Wednesday, November 10, 2010

Okay, so I’ll be the first to admit I was tempted to title this post, “Why I can write anything I feel like writing.”

Two problems with that: First, it’s not entirely true, which violates my journalistic obligation to the truth. Second, it violates this whole idea of humility, which I also happen to believe is central to good journalism.

Nonetheless, whether we admit it or not, I think all journalists secretly crave opportunities to irk authority with the power of the press. It all goes back to an instinctive dislike most journalists I’ve encountered thus far harbor for authority figures. Ironically, judging by our actions, we journalists also adore authority figures. After all, prominence and eminence are some of the strongest news values to which we members of the press adhere.

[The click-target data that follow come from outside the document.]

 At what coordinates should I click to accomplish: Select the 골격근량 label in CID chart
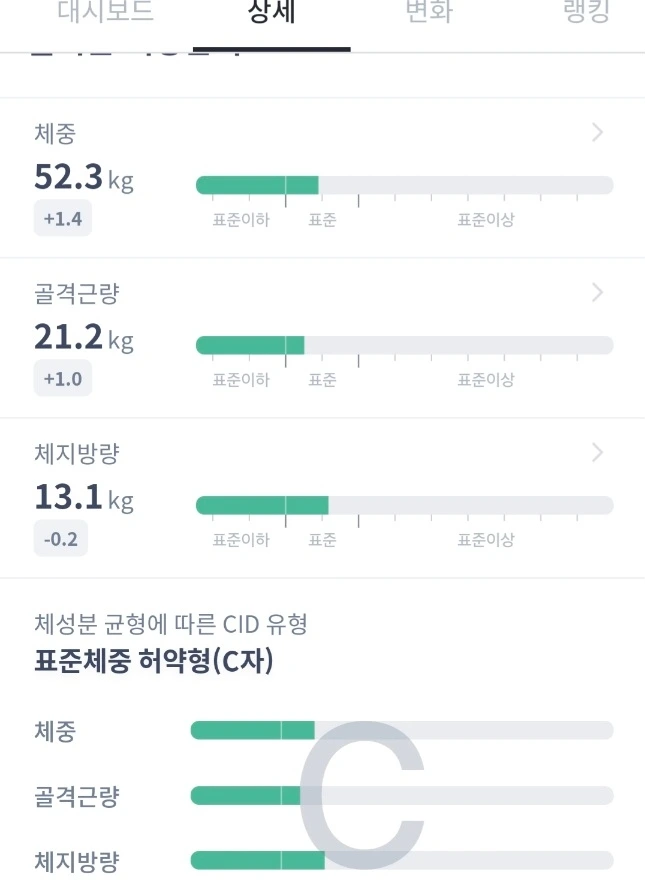[x=76, y=796]
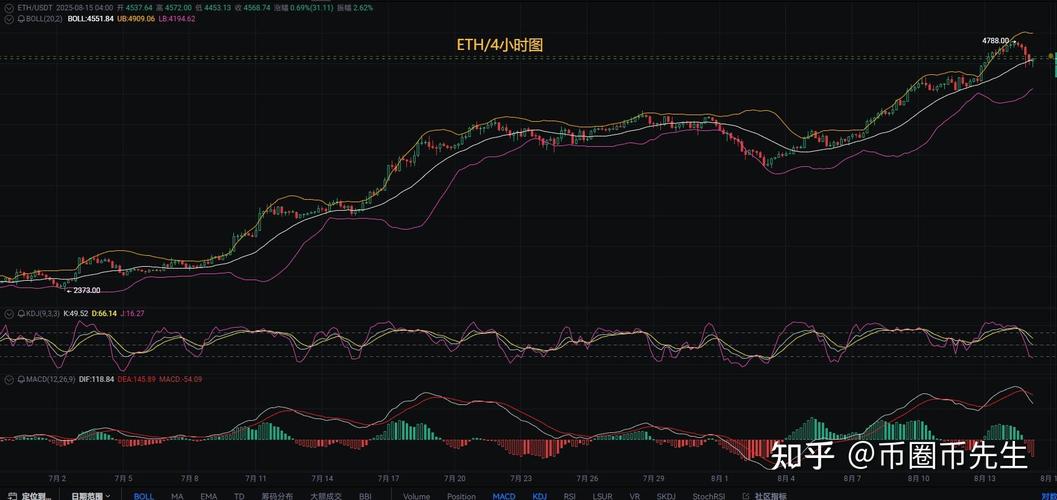1057x500 pixels.
Task: Add the StochRSI sub-indicator
Action: pos(709,496)
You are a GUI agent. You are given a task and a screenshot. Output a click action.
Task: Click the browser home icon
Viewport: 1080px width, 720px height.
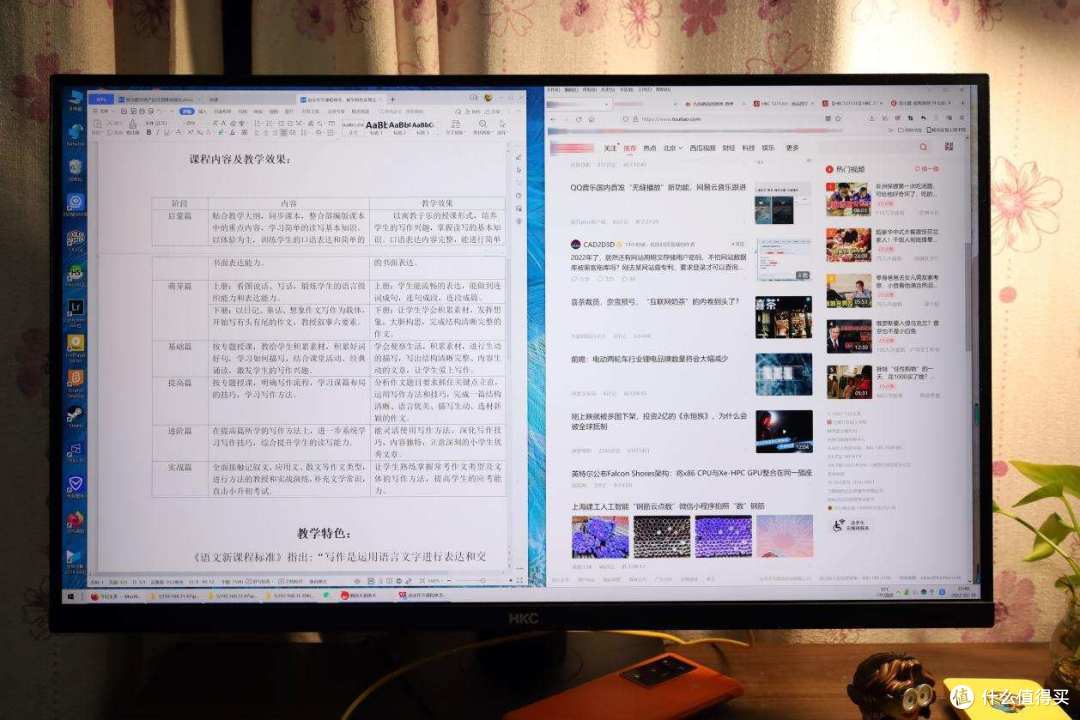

But all of that has to do with Herbert Gans’ theories, and that’s a topic for an entirely different blog post.

What I mean to write about today is the role of the so-called watchdog press, the reason why the American press is sometimes thought of as a fourth branch of government. It is the duty of the American press to check the government’s power—to ensure government officials do nothing shady without the public’s knowledge, and to make evidence of wrongdoing public.

According to Poynter Online, “Watchdog journalism is a state of mind for the whole newspaper.” It’s the state of the community newspaper looking after those who live alongside them. And it is something I feel both journalists and citizens are inching away from. Journalists, from what I have seen, are increasingly viewing the watchdog role as a justification for writing racy “exposés” for the sole purpose of capturing eyeballs. Our text brought up several concerns regarding the irresponsible overuse of the watchdog role, pointing out that the American public continues to grow more skeptical of the press’s value as journalists continue to cry wolf.

I can’t be the only one following the story of Russian journalist Oleg Kashin, who was allegedly beaten for writing unpopular statements about recent protests and political movements. If you’re not familiar with the story, you can read up on it here. Several activists evidently called Kashin a “journalist traitor” just before the attacks.

If individuals across the world begin to view journalists as the enemy, then perhaps this is a sign of things to come. It will ultimately be the whole of society that decides the fate of the press—it is up to us journalists to prove our work to them.

Perhaps the best way to do this is remember our first obligation is to the citizens and communities we cover. Perhaps we should, as last week’s presentation suggested, ask “What am I doing to make a difference in the community I am serving” before publishing any article. We must ensure our motives are in line with our values and avoid publishing sensationalized exposés for the sole purpose of creating profit.